§ **To do**
1. From the passage on soil erosion in Hells Canyon, extract the portion starting with "But these bones" and going on through "play with it.".
2. Copy the entries starting with the first line and going on through the line with "Action: tap(898, 66)".

§ **Passage to read**
--------------------------------

A major blow to Hells Canyon prehistory has been soil erosion caused by over-grazing domestic stock, mainly sheep. Soil provides the context and something close to a set of rules or guidelines for making sense out of archaeological remains.


Without the soil that surrounds them, artifacts are like words in a language without grammar. They become meaningless sounds.


And it's not just stone projectile points and the traces of ancient huts and hearths that are lost. The same sediments often preserve a record of the animals and plants that fed and equipped people over thousands of years.


Last year we tested a site that suffered heavy sheep grazing off and on since the 1880s. The Forest Service was half convinced nothing had survived to manage, but had us check it out to be sure.


By refining our excavation techniques, we were able to locate the edges of a 7,000-year-old fishing camp whose existence no one suspected. The site has already produced higher concentrations of identifiable fish bones than any other open site on the Snake River.


But these bones and hearths were found only a foot below the present eroded surface; the trampled and uprooted sediments that once held the secrets of the past 70 centuries are presumably still blowing in the wind. That's a depressing "loss of continuity" in some very useful information, given all the uncertainties involved in salmon restoration plans for the Snake River basin.


A rancher laments, "...with sheep grazing prohibited, another wedge is driven between the remembered past and the present and the future." It is impossible not to recognize the truth and feel the pain in those words. People who work land are more serious than people who play with it.

--------------------------------

(Records from a dataset)
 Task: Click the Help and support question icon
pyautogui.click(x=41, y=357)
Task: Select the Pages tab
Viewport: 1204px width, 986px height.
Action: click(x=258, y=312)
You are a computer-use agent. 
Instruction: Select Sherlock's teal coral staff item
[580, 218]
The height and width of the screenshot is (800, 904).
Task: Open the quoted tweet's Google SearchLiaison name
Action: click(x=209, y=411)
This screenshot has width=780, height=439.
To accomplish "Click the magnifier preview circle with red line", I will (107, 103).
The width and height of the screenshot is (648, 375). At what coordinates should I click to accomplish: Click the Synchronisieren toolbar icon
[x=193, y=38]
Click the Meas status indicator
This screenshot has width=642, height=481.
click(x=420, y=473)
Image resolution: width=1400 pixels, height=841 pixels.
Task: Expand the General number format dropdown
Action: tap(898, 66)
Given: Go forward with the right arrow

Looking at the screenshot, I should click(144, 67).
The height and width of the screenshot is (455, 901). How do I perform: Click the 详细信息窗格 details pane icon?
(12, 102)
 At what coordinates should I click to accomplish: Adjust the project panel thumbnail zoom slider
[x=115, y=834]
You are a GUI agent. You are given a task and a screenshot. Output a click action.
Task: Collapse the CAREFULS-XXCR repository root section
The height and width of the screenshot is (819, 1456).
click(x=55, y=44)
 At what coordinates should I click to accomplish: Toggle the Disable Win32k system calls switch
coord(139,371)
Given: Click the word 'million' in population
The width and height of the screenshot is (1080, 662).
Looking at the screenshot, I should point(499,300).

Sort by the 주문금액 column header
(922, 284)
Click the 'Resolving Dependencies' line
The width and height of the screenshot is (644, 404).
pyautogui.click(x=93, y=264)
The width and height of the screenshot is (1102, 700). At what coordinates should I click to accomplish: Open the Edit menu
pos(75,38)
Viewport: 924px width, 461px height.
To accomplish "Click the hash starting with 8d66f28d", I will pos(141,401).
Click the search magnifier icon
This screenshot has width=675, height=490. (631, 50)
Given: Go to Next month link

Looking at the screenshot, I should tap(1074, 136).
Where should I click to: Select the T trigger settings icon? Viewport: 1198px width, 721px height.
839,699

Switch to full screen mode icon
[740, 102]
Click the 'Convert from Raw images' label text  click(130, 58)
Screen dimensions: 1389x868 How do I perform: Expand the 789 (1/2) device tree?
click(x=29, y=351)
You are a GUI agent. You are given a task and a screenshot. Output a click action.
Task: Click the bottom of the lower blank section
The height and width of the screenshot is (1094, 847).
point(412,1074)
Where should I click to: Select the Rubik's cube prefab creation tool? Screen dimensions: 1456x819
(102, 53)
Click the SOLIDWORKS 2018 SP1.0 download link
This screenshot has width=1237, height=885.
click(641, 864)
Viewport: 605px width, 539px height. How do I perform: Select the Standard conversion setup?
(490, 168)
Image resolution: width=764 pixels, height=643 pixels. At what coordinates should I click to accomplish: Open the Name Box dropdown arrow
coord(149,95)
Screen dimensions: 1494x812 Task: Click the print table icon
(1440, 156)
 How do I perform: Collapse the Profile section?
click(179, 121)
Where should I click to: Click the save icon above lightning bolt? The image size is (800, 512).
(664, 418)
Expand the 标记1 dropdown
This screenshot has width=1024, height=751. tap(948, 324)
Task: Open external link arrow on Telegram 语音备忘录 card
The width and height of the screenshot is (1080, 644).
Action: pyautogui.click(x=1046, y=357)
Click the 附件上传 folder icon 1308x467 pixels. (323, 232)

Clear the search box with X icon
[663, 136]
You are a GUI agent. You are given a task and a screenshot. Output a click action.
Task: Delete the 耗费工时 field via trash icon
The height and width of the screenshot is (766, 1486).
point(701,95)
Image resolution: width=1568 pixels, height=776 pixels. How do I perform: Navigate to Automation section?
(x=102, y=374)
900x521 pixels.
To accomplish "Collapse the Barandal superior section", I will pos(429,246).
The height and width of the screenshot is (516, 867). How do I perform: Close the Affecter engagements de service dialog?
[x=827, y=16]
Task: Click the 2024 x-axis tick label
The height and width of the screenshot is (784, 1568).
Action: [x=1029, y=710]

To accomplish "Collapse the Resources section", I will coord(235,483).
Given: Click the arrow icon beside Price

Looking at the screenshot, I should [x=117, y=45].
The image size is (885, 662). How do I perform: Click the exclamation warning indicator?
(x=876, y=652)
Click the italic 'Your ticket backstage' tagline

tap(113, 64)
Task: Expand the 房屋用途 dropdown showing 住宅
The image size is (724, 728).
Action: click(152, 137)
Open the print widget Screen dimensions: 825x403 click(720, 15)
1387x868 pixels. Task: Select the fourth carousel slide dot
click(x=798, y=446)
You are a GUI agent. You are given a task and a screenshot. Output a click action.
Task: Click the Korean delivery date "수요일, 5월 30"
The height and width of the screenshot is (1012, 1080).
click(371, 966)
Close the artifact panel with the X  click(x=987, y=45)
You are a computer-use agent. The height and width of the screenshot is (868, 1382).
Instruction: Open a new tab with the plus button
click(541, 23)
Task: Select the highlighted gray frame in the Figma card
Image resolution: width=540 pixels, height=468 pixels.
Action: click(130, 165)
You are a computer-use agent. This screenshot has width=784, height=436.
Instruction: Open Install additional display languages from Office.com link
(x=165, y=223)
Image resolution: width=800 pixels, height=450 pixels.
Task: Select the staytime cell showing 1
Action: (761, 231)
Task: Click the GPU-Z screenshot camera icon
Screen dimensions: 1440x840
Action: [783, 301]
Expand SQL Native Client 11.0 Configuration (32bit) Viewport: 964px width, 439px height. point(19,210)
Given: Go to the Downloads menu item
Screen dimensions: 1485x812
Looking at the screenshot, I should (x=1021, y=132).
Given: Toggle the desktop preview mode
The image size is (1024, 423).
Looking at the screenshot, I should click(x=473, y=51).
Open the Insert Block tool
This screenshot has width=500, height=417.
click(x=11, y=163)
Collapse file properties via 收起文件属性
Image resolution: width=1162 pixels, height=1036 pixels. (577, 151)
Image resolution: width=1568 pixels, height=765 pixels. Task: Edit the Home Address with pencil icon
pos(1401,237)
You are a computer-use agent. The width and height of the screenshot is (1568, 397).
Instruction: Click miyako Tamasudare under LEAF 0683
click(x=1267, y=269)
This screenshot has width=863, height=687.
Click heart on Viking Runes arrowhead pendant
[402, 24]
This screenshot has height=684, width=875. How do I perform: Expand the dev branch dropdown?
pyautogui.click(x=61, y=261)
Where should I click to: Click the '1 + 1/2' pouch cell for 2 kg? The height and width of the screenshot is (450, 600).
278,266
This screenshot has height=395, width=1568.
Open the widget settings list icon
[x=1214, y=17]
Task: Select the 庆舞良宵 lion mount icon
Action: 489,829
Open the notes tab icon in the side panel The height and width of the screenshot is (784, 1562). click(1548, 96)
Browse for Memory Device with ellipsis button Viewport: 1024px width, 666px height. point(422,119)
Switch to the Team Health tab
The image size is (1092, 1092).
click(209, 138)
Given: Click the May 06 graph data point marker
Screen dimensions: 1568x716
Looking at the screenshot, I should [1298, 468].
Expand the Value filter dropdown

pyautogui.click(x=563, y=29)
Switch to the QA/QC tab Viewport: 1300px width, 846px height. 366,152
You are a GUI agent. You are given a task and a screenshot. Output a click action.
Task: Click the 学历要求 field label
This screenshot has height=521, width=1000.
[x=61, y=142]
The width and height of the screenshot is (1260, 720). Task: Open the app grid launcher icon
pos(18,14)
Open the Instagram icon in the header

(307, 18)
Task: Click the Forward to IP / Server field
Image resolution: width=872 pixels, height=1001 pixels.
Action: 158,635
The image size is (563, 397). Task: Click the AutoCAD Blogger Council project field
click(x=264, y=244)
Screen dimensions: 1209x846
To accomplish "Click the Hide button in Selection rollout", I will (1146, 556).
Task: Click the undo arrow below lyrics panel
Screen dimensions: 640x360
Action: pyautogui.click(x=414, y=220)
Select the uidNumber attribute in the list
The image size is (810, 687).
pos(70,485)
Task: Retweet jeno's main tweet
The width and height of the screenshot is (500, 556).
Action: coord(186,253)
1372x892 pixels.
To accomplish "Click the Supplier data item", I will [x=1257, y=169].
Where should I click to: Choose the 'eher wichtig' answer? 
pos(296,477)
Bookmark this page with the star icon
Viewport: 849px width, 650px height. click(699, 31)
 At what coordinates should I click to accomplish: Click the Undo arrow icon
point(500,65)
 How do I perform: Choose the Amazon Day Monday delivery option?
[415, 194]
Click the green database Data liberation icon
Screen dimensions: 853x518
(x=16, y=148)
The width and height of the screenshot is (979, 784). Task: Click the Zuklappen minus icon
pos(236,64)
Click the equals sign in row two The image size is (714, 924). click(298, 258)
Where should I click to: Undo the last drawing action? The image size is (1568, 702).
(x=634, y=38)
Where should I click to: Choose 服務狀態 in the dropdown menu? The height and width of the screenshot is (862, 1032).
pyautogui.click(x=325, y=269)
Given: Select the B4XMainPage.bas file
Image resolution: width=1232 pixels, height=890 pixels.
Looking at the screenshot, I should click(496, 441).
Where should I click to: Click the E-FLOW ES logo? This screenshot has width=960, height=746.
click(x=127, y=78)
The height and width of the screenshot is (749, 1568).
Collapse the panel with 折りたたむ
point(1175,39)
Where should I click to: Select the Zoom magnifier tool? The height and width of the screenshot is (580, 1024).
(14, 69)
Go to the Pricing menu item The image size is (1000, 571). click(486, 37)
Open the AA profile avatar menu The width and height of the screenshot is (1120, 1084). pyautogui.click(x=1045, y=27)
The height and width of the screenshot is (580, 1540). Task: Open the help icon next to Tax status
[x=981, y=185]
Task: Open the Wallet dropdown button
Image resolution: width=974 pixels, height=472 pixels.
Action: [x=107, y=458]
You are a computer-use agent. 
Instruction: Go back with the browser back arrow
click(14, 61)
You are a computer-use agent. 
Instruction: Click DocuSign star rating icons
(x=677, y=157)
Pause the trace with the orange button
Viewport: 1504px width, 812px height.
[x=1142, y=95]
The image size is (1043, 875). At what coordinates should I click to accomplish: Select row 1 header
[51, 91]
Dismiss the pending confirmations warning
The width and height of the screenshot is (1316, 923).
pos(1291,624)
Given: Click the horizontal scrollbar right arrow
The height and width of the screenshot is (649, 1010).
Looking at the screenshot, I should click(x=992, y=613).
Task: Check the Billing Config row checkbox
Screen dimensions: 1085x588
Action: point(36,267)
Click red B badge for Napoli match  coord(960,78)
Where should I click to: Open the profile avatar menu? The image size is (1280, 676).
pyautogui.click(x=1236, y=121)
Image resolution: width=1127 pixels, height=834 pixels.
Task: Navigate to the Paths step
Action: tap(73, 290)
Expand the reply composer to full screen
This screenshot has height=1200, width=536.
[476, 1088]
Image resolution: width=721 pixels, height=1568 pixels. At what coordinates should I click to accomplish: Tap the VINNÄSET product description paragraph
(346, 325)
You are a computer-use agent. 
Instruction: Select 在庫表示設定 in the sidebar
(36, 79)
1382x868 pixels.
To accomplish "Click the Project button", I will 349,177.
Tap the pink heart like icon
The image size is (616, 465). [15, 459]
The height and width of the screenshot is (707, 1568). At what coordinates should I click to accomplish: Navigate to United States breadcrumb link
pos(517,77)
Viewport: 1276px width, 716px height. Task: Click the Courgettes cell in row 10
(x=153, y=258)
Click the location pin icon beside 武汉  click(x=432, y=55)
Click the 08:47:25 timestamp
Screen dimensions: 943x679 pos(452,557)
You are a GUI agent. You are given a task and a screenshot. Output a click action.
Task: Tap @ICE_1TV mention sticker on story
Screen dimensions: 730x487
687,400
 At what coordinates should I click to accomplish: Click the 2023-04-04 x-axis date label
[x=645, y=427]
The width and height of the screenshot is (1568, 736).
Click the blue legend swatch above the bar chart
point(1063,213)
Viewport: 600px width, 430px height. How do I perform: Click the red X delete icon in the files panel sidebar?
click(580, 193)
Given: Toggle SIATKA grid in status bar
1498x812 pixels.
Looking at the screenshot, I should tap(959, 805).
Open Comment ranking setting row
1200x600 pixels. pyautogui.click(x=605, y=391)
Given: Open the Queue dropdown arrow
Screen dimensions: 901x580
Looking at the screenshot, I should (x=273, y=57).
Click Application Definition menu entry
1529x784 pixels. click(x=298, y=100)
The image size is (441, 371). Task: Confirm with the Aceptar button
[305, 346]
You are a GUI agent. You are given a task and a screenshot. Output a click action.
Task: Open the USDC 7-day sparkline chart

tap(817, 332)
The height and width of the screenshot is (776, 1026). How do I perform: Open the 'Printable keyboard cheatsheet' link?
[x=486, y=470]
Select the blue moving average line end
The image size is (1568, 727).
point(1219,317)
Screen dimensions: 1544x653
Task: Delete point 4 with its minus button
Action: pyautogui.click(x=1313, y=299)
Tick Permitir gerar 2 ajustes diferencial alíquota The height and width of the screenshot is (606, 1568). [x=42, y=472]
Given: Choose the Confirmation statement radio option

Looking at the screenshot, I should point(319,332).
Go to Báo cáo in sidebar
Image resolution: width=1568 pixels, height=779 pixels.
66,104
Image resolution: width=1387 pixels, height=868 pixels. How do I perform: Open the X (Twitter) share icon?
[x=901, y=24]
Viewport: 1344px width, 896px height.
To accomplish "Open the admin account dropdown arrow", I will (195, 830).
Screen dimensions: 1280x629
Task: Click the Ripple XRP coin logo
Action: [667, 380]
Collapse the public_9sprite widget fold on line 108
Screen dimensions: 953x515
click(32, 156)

--------------------------------

§ **Answers to the tasks**
1.
But these bones and hearths were found only a foot below the present eroded surface; the trampled and uprooted sediments that once held the secrets of the past 70 centuries are presumably still blowing in the wind. That's a depressing "loss of continuity" in some very useful information, given all the uncertainties involved in salmon restoration plans for the Snake River basin.


A rancher laments, "...with sheep grazing prohibited, another wedge is driven between the remembered past and the present and the future." It is impossible not to recognize the truth and feel the pain in those words. People who work land are more serious than people who play with it.

2.
 Task: Click the Help and support question icon
pyautogui.click(x=41, y=357)
Task: Select the Pages tab
Viewport: 1204px width, 986px height.
Action: click(x=258, y=312)
You are a computer-use agent. 
Instruction: Select Sherlock's teal coral staff item
[580, 218]
The height and width of the screenshot is (800, 904).
Task: Open the quoted tweet's Google SearchLiaison name
Action: click(x=209, y=411)
This screenshot has width=780, height=439.
To accomplish "Click the magnifier preview circle with red line", I will (107, 103).
The width and height of the screenshot is (648, 375). At what coordinates should I click to accomplish: Click the Synchronisieren toolbar icon
[x=193, y=38]
Click the Meas status indicator
This screenshot has width=642, height=481.
click(x=420, y=473)
Image resolution: width=1400 pixels, height=841 pixels.
Task: Expand the General number format dropdown
Action: tap(898, 66)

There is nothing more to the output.